LONDON — A senior trader at Swiss bank UBS was a “master fraudster” who lost his bank $2.3 billion through risky deals and deceit in a bid to improve his status, bonus and job prospects, prosecutors said Friday.

Prosecution lawyer Sasha Wass told a British jury that between 2008 and 2011 Kweku Adoboli lied to his employer, invented clients and breached the bank’s safeguards against high-risk trading.

Ghana-born Adoboli was a senior equities trader with the bank in London when he was arrested in September 2011 after UBS discovered irregularities in trading records.

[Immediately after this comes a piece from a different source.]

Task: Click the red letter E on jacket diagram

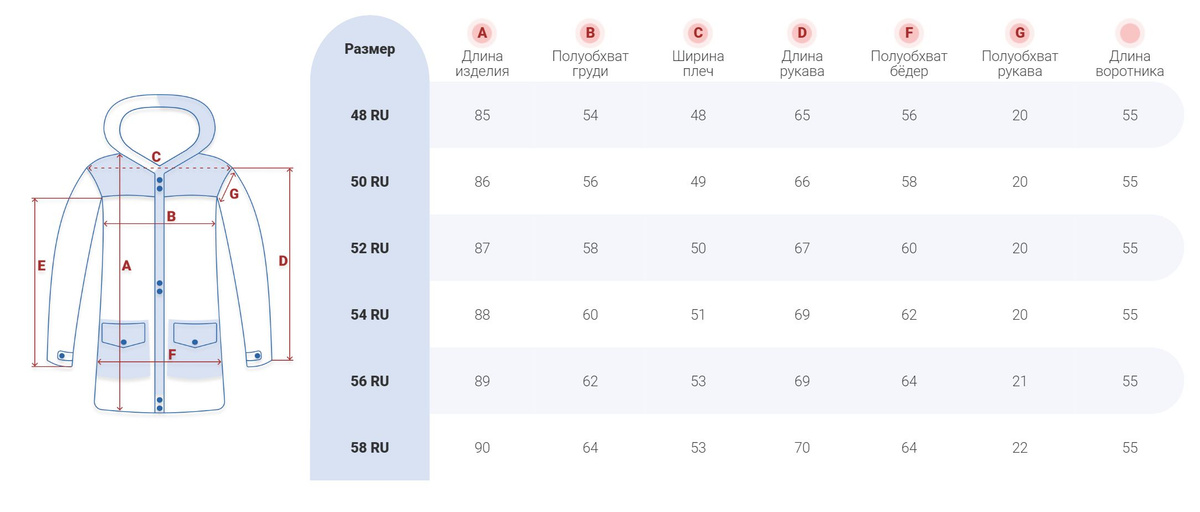Action: [x=42, y=266]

The fraud wiped $4.5 billion, or 10 percent, off the share price of Switzerland’s biggest bank, Wass said.

“Like most gamblers, he believed he had the magic touch,” Wass said as she began laying out the case on the first day of trial. “Like most gamblers, when he lost he caused chaos and disaster to himself and all of those around him.”

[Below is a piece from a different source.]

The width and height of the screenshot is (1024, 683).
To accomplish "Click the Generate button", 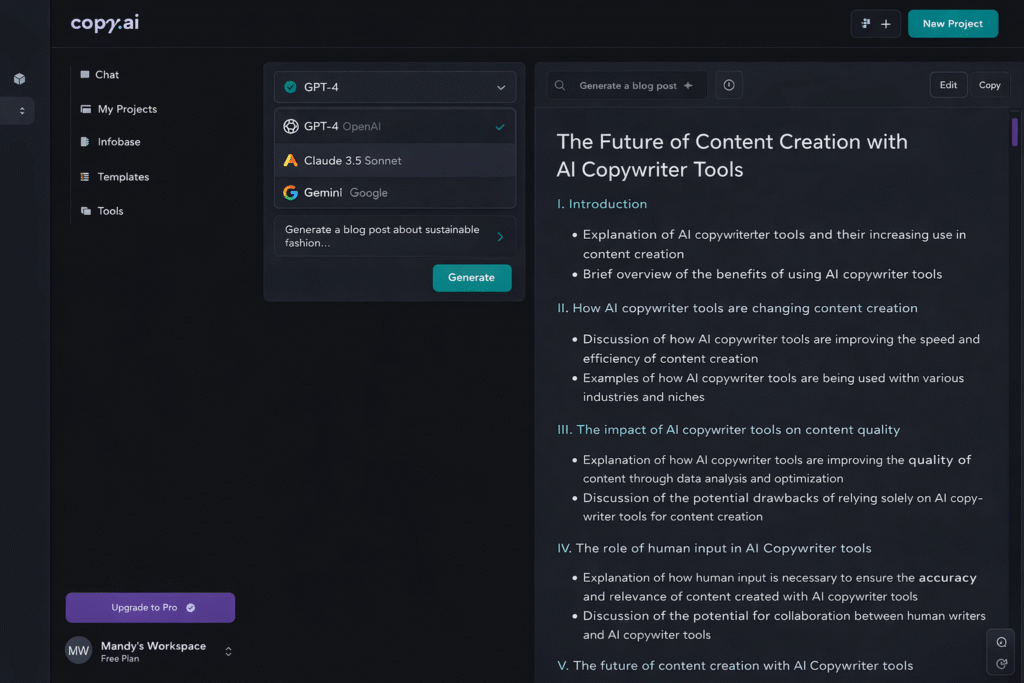I will click(472, 278).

She said Adoboli, who earned 360,000 pounds ($585,000) in salary and bonuses in 2010, “faked bookings, he created false accounts and conducted himself as a master fraudster, deliberately and systematically deceiving and defrauding the bank which employed him.”

“He was risking the very existence of the bank by gambling its resources, ultimately for his own benefit,” Wass said.

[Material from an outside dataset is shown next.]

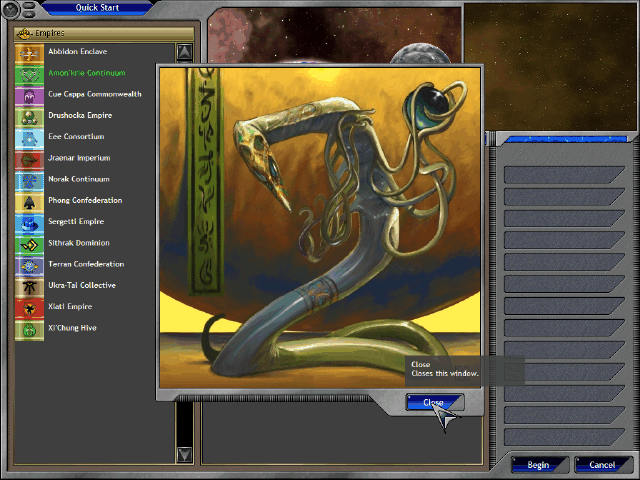Select Xiati Empire in the list

[x=70, y=306]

Adoboli, 32, has pleaded not guilty to two counts of fraud and two counts of false accounting between 2008 and 2011.

The incident hurt the bank’s efforts to restore its image after a Swiss government bailout and a tax evasion investigation in the United States.

Dressed in a gray suit, Adoboli sat on a bench with his lawyers in London’s Southwark Crown Court. Part of an overflowing international press contingent filled the glass-enclosed dock where defendants usually sit.

The trial is scheduled to last eight weeks.